The skin barrier is the part of the skin we can see which makes it all the more important when it comes to boosting its health and vitality. There’s nothing better than knowing you have helped to restore a client’s confidence when their skin is looking and feeling its best.

We were lucky enough to gain more in depth knowledge of the skin barrier from business woman, coach and mentor, Gay Wardle, just last week.  Gay is an internationally recognised speaker and educator within the beauty industry and her passion for skin analysis along with her ability to teach others, makes her an exceptional asset to your growing business.  We are thrilled to share with you Gay’s presentation for Vital Plus on the skin barrier – just click on this link: The Skin Barrier With Gay Wardle 

I’d love to hear your ideas on this subject. Let me know your experiences, your thoughts and suggestions, and I’ll make sure to share as many of these with our followers.

We love sharing our passion for healthy skin with our therapists and love seeing their successes. That’s what inspires us every single day.  Supporting you in running a successful beauty business is our purpose.
Call us for more information: 1300 437 638


Q: What is the skin barrier?

A: The skin barrier, also known as the epidermal barrier, is the outermost layer of the skin that serves as a protective shield against external factors. It is a complex structure composed of lipids, proteins, and skin cells, designed to prevent moisture loss and protect the body from harmful substances, microbes, and environmental pollutants.

Q: How does the skin barrier function?

A: The skin barrier functions as a robust defense system. It contains ceramides, fatty acids, and cholesterol, which form a protective lipid layer, preventing water from evaporating and maintaining skin hydration. Additionally, the skin barrier acts as a barrier to harmful pathogens and allergens, preventing them from entering the body.

Q: What are the signs of a compromised skin barrier?

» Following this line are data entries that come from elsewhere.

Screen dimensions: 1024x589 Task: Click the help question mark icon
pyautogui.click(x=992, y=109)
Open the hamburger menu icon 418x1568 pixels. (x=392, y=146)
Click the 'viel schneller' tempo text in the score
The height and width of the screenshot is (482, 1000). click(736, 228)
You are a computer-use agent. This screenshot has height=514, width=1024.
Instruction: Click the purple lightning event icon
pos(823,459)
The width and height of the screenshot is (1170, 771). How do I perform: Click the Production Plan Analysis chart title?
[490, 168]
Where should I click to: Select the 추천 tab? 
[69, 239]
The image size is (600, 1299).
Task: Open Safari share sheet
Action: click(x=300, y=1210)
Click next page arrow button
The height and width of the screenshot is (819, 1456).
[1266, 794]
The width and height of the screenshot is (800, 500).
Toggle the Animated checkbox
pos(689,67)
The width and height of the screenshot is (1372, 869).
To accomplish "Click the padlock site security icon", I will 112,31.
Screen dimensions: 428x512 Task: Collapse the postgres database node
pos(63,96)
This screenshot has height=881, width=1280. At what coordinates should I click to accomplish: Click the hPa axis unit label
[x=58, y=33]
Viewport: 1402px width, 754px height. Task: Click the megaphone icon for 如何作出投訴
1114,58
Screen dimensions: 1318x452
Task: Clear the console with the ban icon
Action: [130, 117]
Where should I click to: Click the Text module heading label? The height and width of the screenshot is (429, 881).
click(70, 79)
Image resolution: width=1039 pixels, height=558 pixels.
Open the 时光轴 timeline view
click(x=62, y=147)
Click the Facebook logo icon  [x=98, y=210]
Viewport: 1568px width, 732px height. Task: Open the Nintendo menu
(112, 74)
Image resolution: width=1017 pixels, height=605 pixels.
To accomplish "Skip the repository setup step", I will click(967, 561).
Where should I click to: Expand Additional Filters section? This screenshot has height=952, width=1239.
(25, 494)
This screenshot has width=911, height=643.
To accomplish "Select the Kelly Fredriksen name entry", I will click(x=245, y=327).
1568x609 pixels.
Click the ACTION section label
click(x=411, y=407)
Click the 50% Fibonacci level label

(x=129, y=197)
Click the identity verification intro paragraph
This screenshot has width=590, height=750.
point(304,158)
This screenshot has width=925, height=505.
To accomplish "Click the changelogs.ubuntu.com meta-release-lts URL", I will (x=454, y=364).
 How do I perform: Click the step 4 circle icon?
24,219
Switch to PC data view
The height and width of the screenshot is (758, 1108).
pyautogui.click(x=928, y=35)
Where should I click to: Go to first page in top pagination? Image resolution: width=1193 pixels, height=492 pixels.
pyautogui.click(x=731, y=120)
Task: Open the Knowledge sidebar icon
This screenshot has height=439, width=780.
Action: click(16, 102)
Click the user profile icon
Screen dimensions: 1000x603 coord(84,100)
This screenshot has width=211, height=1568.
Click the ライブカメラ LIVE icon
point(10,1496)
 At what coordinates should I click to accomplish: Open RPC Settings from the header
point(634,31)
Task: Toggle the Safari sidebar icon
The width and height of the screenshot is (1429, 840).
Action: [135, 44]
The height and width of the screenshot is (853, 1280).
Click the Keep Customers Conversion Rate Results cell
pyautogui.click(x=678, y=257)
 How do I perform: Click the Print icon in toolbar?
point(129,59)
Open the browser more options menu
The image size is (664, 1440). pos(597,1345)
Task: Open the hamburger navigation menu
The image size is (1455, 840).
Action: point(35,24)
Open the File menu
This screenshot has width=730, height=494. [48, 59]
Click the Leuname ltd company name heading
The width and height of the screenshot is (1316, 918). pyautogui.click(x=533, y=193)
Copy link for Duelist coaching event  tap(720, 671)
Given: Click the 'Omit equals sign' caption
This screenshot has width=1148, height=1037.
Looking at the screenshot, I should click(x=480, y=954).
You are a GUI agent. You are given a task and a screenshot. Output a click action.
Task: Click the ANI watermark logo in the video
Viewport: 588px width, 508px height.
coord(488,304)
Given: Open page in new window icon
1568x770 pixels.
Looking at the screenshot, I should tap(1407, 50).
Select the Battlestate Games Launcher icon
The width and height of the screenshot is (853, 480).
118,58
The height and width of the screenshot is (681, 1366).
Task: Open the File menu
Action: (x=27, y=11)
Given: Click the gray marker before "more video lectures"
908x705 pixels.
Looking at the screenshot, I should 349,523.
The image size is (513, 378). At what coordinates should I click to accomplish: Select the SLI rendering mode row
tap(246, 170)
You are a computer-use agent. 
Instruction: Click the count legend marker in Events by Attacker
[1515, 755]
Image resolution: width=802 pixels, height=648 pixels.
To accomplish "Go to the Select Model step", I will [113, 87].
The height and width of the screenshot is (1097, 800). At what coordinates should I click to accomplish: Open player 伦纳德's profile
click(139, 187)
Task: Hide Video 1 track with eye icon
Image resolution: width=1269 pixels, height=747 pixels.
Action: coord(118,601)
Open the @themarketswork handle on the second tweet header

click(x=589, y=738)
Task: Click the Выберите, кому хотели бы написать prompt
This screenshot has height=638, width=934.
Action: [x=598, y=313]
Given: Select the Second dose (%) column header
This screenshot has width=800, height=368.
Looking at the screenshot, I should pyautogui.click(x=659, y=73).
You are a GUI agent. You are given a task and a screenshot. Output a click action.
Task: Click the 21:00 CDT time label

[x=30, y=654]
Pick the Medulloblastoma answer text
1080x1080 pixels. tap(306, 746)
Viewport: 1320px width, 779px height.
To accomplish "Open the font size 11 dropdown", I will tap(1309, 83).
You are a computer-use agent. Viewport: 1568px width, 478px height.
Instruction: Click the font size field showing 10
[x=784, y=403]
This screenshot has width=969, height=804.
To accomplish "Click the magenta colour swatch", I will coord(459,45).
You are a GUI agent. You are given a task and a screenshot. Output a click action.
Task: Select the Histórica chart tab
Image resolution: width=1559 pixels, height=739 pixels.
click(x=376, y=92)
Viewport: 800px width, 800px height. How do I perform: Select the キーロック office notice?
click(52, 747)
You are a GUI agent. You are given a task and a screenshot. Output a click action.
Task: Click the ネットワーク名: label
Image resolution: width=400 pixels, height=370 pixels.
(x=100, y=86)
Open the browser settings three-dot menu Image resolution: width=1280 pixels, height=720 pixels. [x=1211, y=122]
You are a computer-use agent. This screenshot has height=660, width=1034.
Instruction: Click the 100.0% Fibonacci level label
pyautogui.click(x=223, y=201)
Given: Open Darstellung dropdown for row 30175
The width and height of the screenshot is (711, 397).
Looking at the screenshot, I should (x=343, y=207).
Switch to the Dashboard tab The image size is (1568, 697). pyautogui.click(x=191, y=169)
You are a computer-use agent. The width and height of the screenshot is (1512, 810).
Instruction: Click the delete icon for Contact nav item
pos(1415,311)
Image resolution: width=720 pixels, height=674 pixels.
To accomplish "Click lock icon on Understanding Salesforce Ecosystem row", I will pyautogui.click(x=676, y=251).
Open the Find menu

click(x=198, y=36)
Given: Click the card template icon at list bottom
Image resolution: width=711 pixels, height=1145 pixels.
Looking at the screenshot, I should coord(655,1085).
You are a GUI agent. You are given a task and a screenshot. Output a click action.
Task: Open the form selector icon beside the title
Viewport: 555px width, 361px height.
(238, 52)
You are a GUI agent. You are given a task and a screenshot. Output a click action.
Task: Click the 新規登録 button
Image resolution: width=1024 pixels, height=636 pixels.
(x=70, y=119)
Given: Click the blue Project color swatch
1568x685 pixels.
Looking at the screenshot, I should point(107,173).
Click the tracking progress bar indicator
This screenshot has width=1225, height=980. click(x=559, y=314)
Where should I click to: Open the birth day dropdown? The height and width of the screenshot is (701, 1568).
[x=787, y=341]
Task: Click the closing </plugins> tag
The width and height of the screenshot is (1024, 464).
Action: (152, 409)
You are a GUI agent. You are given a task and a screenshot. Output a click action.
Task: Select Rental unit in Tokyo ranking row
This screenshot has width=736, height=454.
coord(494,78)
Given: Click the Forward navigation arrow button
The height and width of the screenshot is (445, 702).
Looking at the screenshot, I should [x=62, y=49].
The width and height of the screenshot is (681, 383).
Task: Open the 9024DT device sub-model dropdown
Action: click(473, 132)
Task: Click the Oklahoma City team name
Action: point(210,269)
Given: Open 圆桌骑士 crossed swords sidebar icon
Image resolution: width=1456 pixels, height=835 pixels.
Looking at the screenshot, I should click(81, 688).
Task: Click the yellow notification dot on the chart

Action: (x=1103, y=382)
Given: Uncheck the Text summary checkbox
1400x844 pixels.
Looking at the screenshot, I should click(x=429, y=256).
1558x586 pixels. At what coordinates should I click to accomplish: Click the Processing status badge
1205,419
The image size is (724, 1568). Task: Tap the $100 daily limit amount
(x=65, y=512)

A: A compromised skin barrier may exhibit several noticeable signs, including:

  • Dryness: Increased water loss due to a damaged barrier can lead to dry and flaky skin.
  • Sensitivity: A weakened barrier allows irritants to penetrate, causing redness, itching, and sensitivity.
  • Breakouts: A damaged barrier can lead to an imbalanced skin microbiome, resulting in acne or other blemishes.
  • Increased Sensitivity to Products: Products that were previously well-tolerated may cause stinging or burning sensations.
  • Inflammation: Inflammation and redness may be more apparent due to a compromised barrier’s reduced ability to protect against external irritants.

Q: What causes damage to the skin barrier?

A: Several factors can damage the skin barrier, including:

  • Overexfoliation: Excessive exfoliation can strip away the protective layer of the skin.
  • Harsh Skincare Products: Using products with aggressive ingredients, like alcohol or certain acids, can disrupt the skin barrier.
  • Environmental Factors: Exposure to harsh weather conditions, pollutants, and UV radiation can weaken the barrier.
  • Poor Diet: A lack of essential nutrients can compromise the skin’s ability to repair itself.
  • Age: As we age, the skin’s natural barrier function can decline, making it more susceptible to damage.

Q: How can I repair a compromised skin barrier?

A: To repair a compromised skin barrier, follow these steps:

  • Gentle Cleansing: Use a mild, soap-free cleanser to avoid further irritation.
  • Moisturize: Apply a rich, emollient moisturizer to lock in moisture and support barrier repair.
  • Avoid Harsh Products: Steer clear of harsh skincare products and ingredients that may aggravate the skin.
  • Sun Protection: Always wear sunscreen to shield your skin from harmful UV rays.
  • Stay Hydrated: Drink plenty of water to maintain skin hydration from within.
  • Nutrition: Consume a balanced diet rich in vitamins, antioxidants, and healthy fats to support skin health.

Remember, restoring a damaged skin barrier takes time and consistency, so be patient and gentle with your skin during the repair process. If issues persist, consider consulting a dermatologist for personalized advice and treatment.